The job is to output exactly the lines that run from the start of the entries through the line containing "You are a GUI", pictures omitted.

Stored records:
--------
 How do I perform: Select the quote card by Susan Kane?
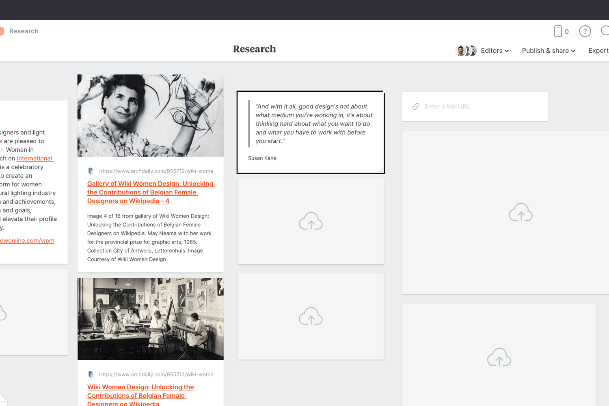[x=311, y=132]
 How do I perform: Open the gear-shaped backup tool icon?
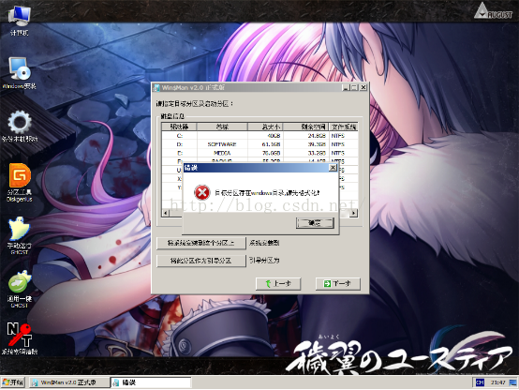(x=20, y=126)
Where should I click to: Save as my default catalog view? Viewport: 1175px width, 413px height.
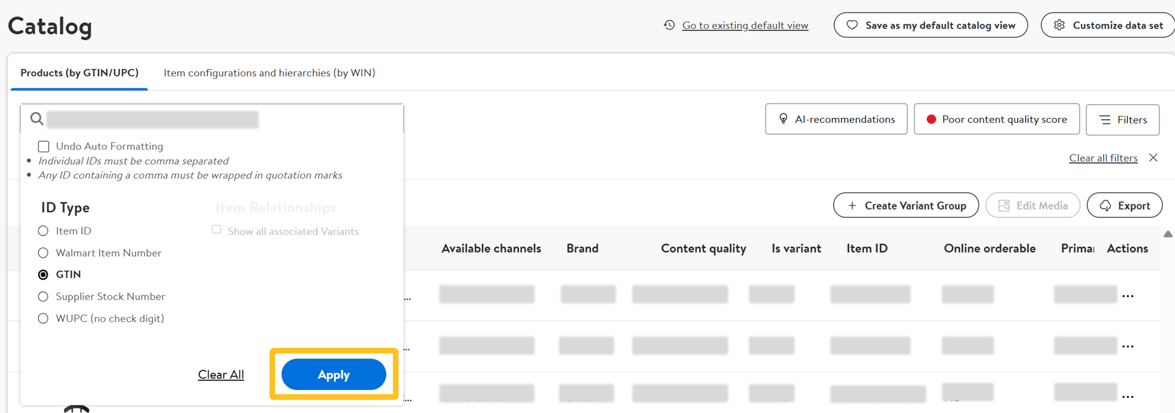point(931,25)
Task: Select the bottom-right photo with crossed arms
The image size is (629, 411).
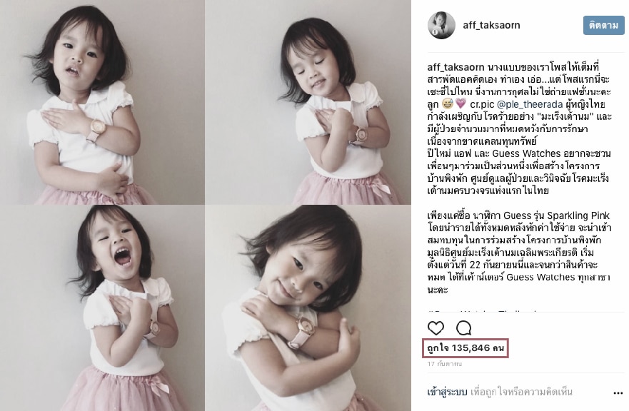Action: tap(308, 308)
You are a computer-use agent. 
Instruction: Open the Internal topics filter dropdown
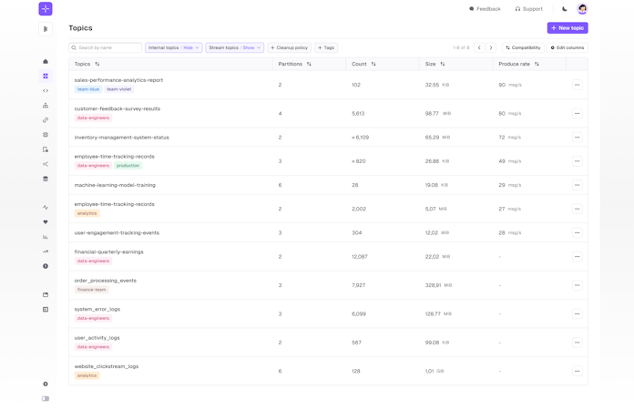click(x=173, y=47)
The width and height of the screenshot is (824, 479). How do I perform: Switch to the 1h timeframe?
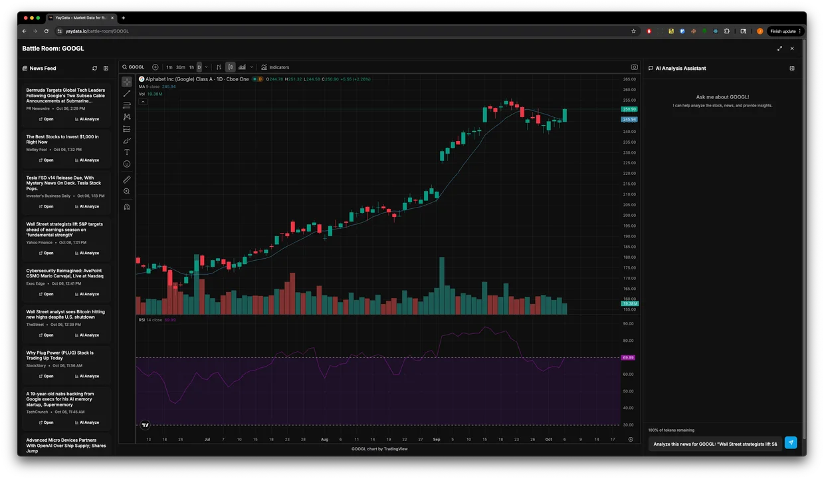pyautogui.click(x=191, y=67)
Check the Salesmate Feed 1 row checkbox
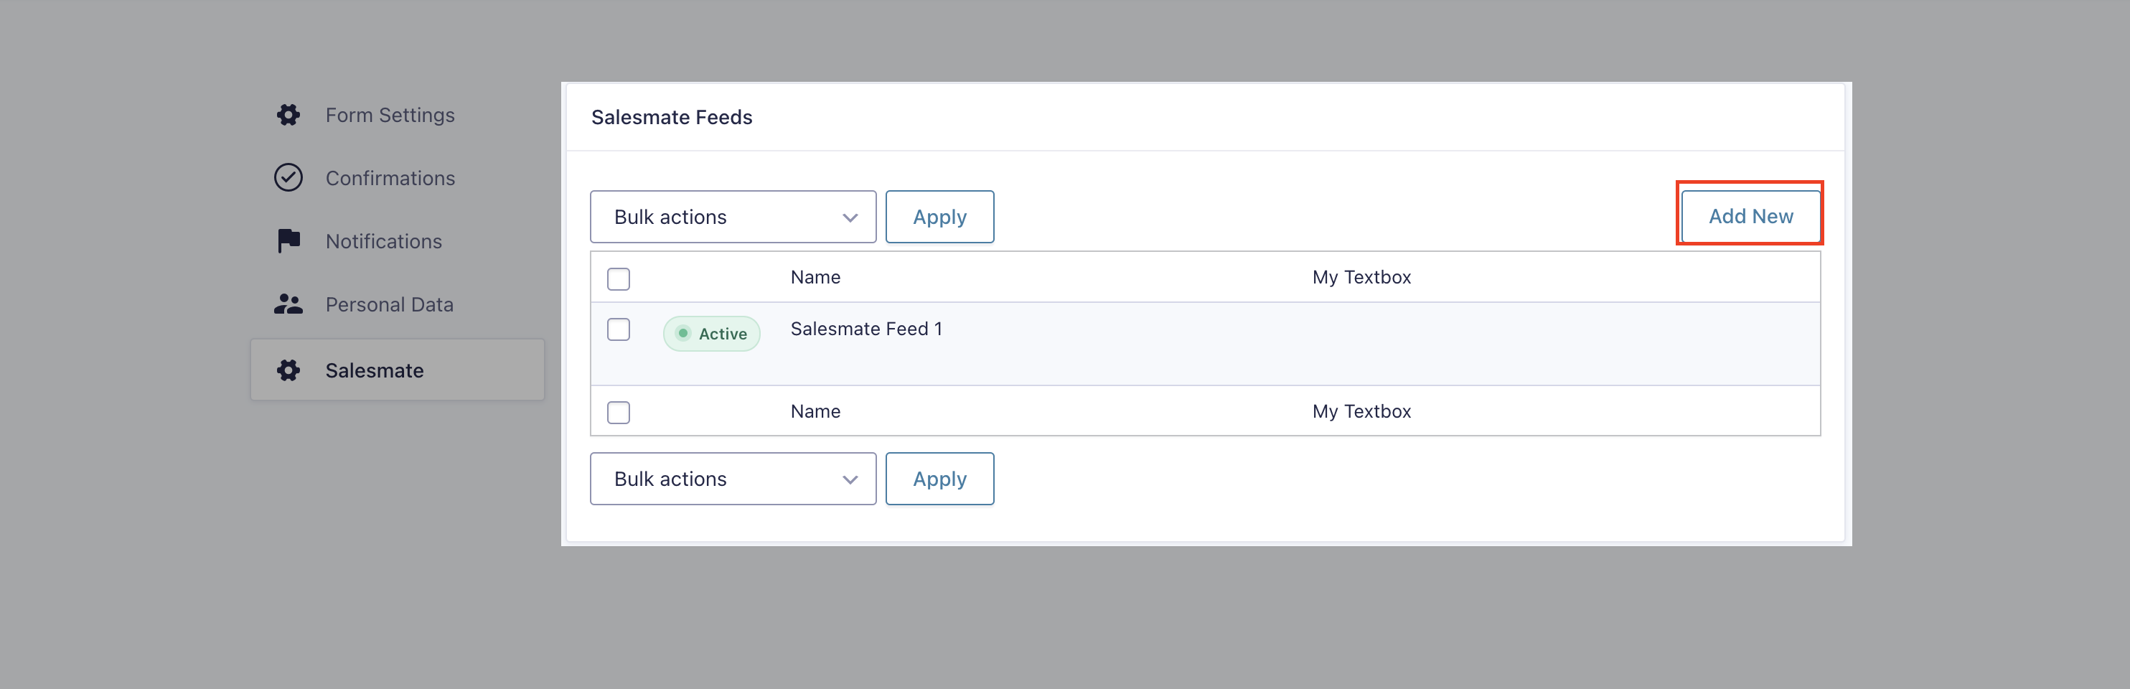Viewport: 2130px width, 689px height. pos(618,329)
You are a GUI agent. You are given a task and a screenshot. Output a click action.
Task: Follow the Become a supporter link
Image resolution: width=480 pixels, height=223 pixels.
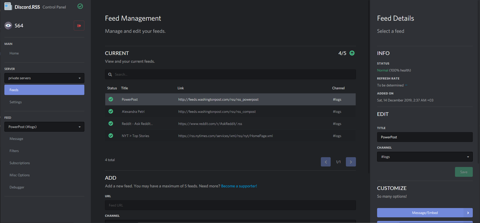pyautogui.click(x=239, y=186)
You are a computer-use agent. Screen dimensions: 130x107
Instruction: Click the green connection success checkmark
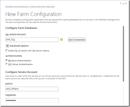(61, 40)
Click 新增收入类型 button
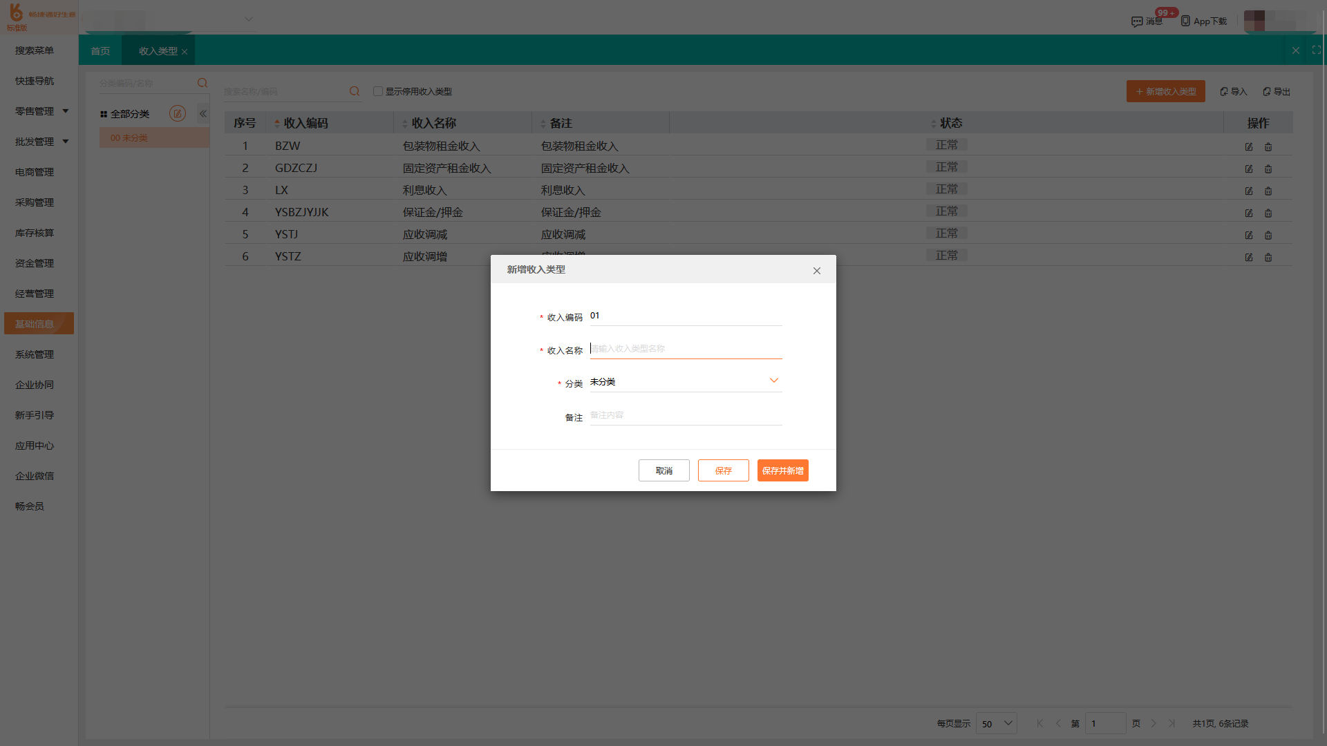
--------
Finished exercise:
 How do I perform: Select the quote card by Susan Kane?
[x=311, y=132]
 How do I perform: Open the gear-shaped backup tool icon?
(x=20, y=126)
Where should I click to: Save as my default catalog view? Viewport: 1175px width, 413px height.
point(931,25)
Task: Select the bottom-right photo with crossed arms
The image size is (629, 411).
Action: tap(308, 308)
You are a computer-use agent. 
Instruction: Open the Internal topics filter dropdown
click(x=173, y=47)
The width and height of the screenshot is (824, 479). How do I perform: Switch to the 1h timeframe?
pyautogui.click(x=191, y=67)
Check the Salesmate Feed 1 row checkbox
Viewport: 2130px width, 689px height. pos(618,329)
You are a GUI agent. You are given a task and a screenshot. Output a click action.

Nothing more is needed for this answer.